Sometimes Mayakovsky walked 12-15 miles, throwing summer residents into confusion. “The summer residents looked at him with caution,” said Chukovsky. “When he wanted to light a cigarette and rushed with an extinguished cigarette butt to some gentleman standing on the shore, he ran away from him in panic.”

The enormous figure of Mayakovsky runs through all of Chukovsky’s literary work: first in his reviews and articles, then in his memoirs, always in correspondence and, since 1920, in his diary. In one of Chukovsky’s letters (60s) you can read the following confession: “Blok, Komissarzhevskaya, Vyach. Ivanov, Leonid Andreev, Fyodor Sologub, young Mayakovsky - 0 my sleepless crazy youth, my St. Petersburg nights and days! All this is not a quote for me, but a living reality...”

The poet and aviator Vasily Kamensky visited Chukovsky. He was remembered by the inhabitants of the house for his decorative works: he pasted a dozen fantastic dragons cut out of orange and crimson paper, interspersed with purple stars, onto a huge green cardboard.
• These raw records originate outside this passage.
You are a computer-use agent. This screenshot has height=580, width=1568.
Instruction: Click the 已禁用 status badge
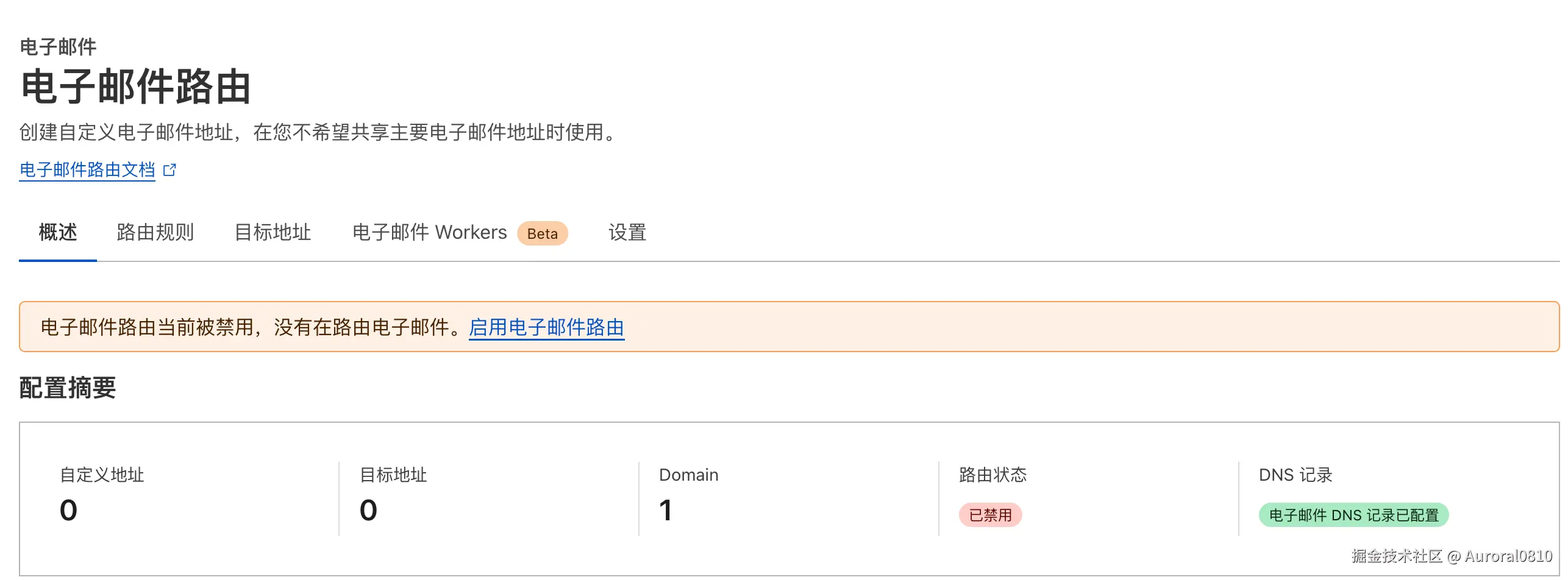click(x=991, y=514)
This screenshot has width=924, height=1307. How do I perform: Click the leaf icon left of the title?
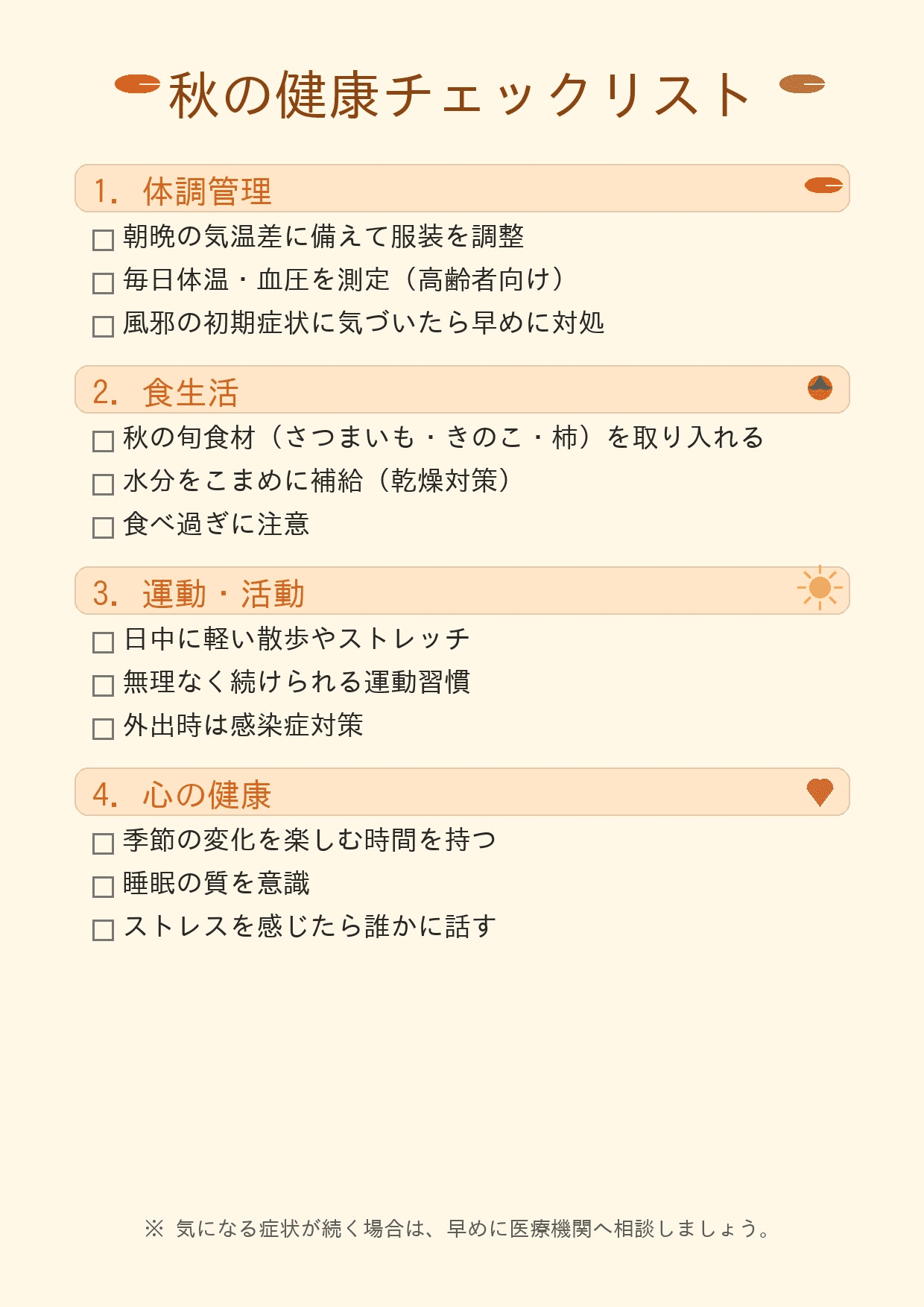tap(138, 84)
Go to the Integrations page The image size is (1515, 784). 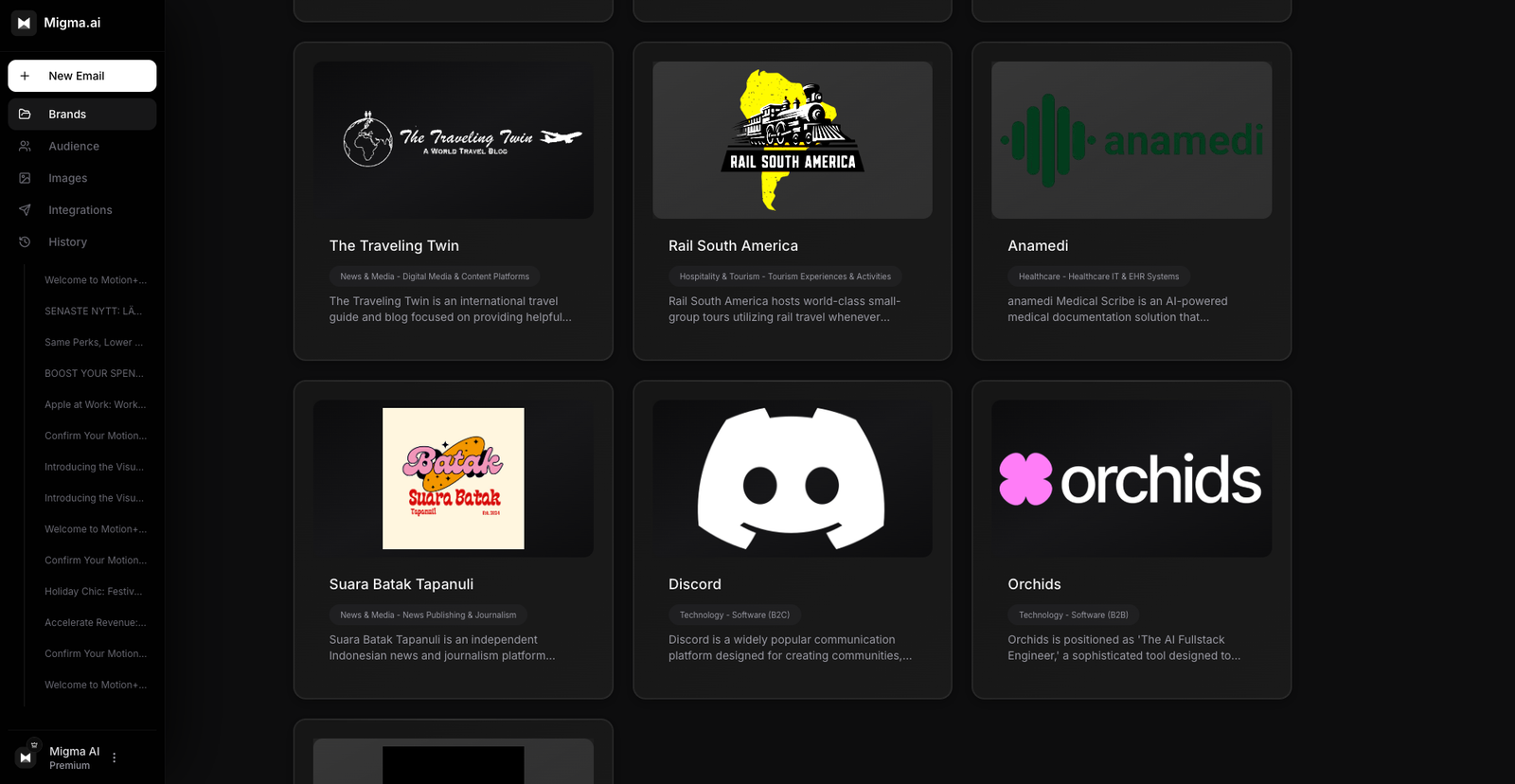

The result was a wonderful, cheerful ornament. When you hang this paper improvisation on the wall, the room becomes fun. In this spirit, Kamensky decorated an empty room in the house, where children were placed in a corner. The first poem for children, written by Korney Chukovsky in 1916, “Crocodile”, was in a certain way associated with Kamensky’s fantastic drawings.

Once on the train (Chukovsky often had to travel to Petrograd on publishing and editorial business), entertaining his sick son, he began to compose a fairy tale out loud, and in the morning the boy remembered what he had heard from the first to the last word. In the fall of 1916, the fairy tale was completed and soon, according to Yuri Tynyanov, aroused “noise, interest, surprise, as happens with a new phenomenon in literature.” Thus, another side of Chukovsky’s multifaceted talent was revealed: he became a children’s poet. The fairy tale, like a knife through butter, entered the children's environment and, having appeared in print ("Crocodile" was published as a supplement to "Niva" in the summer of 1917), to the horror of its author, immediately and forever eclipsed the fame and popularity of Chukovsky the critic.

During this period, Chukovsky, as a critic, fought against the vulgarity and lisp that dominated children's literature of that time, in which he was supported by A. M. Gorky, with whom K. I. Chukovsky visited I. E. Repin in 1916.

Chukovsky had a trait, underestimating which, one cannot fully understand either himself or his literary interests. This is attachment to children, both in youth and in old age. Chukovsky showed interest in new and new acquaintances among children. On the Kuokkala shore of the Gulf of Finland, he built fortresses with children and started exciting games. He captivated the children with his genuine enthusiasm and rich imagination. The son of Leonid Andreev, who experienced the charm of Chukovsky’s personality in childhood, wrote later: “We all immediately treated him with trust, as one of our own, as a person in our childhood world.” Kuokkala children also remember the cheerful holidays organized by Korney Chukovsky. One of them took place in the summer of 1917 at the Summer Theater (located on the territory of the current park of the A. M. Gorky Holiday House). Musicians invited by Chukovsky performed children's works by Tchaikovsky, Mussorgsky, and Grechaninov. The children themselves, including Chukovsky’s children, performed a play staged by artists Re-Mi and Puni. And Korney Ivanovich read the recently written fairy tale “Crocodile”. The money collected was donated to the Kuokkala public children's library.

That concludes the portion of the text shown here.